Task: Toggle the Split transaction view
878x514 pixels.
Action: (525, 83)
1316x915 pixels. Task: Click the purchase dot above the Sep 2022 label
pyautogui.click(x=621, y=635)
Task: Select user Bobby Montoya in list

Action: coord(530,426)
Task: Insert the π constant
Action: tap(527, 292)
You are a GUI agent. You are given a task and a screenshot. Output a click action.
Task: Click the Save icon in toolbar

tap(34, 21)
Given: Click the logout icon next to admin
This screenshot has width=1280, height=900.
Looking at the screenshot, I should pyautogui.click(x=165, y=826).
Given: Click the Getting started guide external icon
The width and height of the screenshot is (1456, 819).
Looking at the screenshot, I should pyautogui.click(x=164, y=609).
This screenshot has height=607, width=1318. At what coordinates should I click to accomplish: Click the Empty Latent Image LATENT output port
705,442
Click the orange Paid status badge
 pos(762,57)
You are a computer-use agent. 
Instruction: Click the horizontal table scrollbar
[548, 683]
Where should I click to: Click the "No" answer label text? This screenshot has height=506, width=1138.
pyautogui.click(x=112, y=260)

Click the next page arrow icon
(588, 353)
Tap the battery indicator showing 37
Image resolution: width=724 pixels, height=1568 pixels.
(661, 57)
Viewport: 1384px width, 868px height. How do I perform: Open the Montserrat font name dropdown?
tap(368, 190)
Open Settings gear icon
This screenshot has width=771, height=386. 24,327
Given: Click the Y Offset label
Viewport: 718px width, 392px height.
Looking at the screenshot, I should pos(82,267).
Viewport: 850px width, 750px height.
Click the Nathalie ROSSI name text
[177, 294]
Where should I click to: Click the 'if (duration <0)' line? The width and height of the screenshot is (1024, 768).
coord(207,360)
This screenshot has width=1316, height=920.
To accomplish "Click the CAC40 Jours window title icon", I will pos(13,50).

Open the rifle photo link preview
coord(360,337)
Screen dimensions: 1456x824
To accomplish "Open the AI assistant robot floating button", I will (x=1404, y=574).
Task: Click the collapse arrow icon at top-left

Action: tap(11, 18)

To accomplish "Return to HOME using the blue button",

++++++

Objective | Can you convert every line of the material above into a Markdown table with the columns Number and Text, where Number is the row number and Text is the line, leaving out blank lines?

Solution for this exercise |
| Number | Text |
|---|---|
| 1 | Task: Toggle the Split transaction view |
| 2 | 878x514 pixels. |
| 3 | Action: (525, 83) |
| 4 | 1316x915 pixels. Task: Click the purchase dot above the Sep 2022 label |
| 5 | pyautogui.click(x=621, y=635) |
| 6 | Task: Select user Bobby Montoya in list |
| 7 | Action: coord(530,426) |
| 8 | Task: Insert the π constant |
| 9 | Action: tap(527, 292) |
| 10 | You are a GUI agent. You are given a task and a screenshot. Output a click action. |
| 11 | Task: Click the Save icon in toolbar |
| 12 | tap(34, 21) |
| 13 | Given: Click the logout icon next to admin |
| 14 | This screenshot has width=1280, height=900. |
| 15 | Looking at the screenshot, I should pyautogui.click(x=165, y=826). |
| 16 | Given: Click the Getting started guide external icon |
| 17 | The width and height of the screenshot is (1456, 819). |
| 18 | Looking at the screenshot, I should pyautogui.click(x=164, y=609). |
| 19 | This screenshot has height=607, width=1318. At what coordinates should I click to accomplish: Click the Empty Latent Image LATENT output port |
| 20 | 705,442 |
| 21 | Click the orange Paid status badge |
| 22 |  pos(762,57) |
| 23 | You are a computer-use agent.  |
| 24 | Instruction: Click the horizontal table scrollbar |
| 25 | [548, 683] |
| 26 | Where should I click to: Click the "No" answer label text? This screenshot has height=506, width=1138. |
| 27 | pyautogui.click(x=112, y=260) |
| 28 | Click the next page arrow icon |
| 29 | (588, 353) |
| 30 | Tap the battery indicator showing 37 |
| 31 | Image resolution: width=724 pixels, height=1568 pixels. |
| 32 | (661, 57) |
| 33 | Viewport: 1384px width, 868px height. How do I perform: Open the Montserrat font name dropdown? |
| 34 | tap(368, 190) |
| 35 | Open Settings gear icon |
| 36 | This screenshot has width=771, height=386. 24,327 |
| 37 | Given: Click the Y Offset label |
| 38 | Viewport: 718px width, 392px height. |
| 39 | Looking at the screenshot, I should pos(82,267). |
| 40 | Viewport: 850px width, 750px height. |
| 41 | Click the Nathalie ROSSI name text |
| 42 | [177, 294] |
| 43 | Where should I click to: Click the 'if (duration <0)' line? The width and height of the screenshot is (1024, 768). |
| 44 | coord(207,360) |
| 45 | This screenshot has width=1316, height=920. |
| 46 | To accomplish "Click the CAC40 Jours window title icon", I will pos(13,50). |
| 47 | Open the rifle photo link preview |
| 48 | coord(360,337) |
| 49 | Screen dimensions: 1456x824 |
| 50 | To accomplish "Open the AI assistant robot floating button", I will (x=1404, y=574). |
| 51 | Task: Click the collapse arrow icon at top-left |
| 52 | Action: tap(11, 18) |
| 53 | To accomplish "Return to HOME using the blue button", |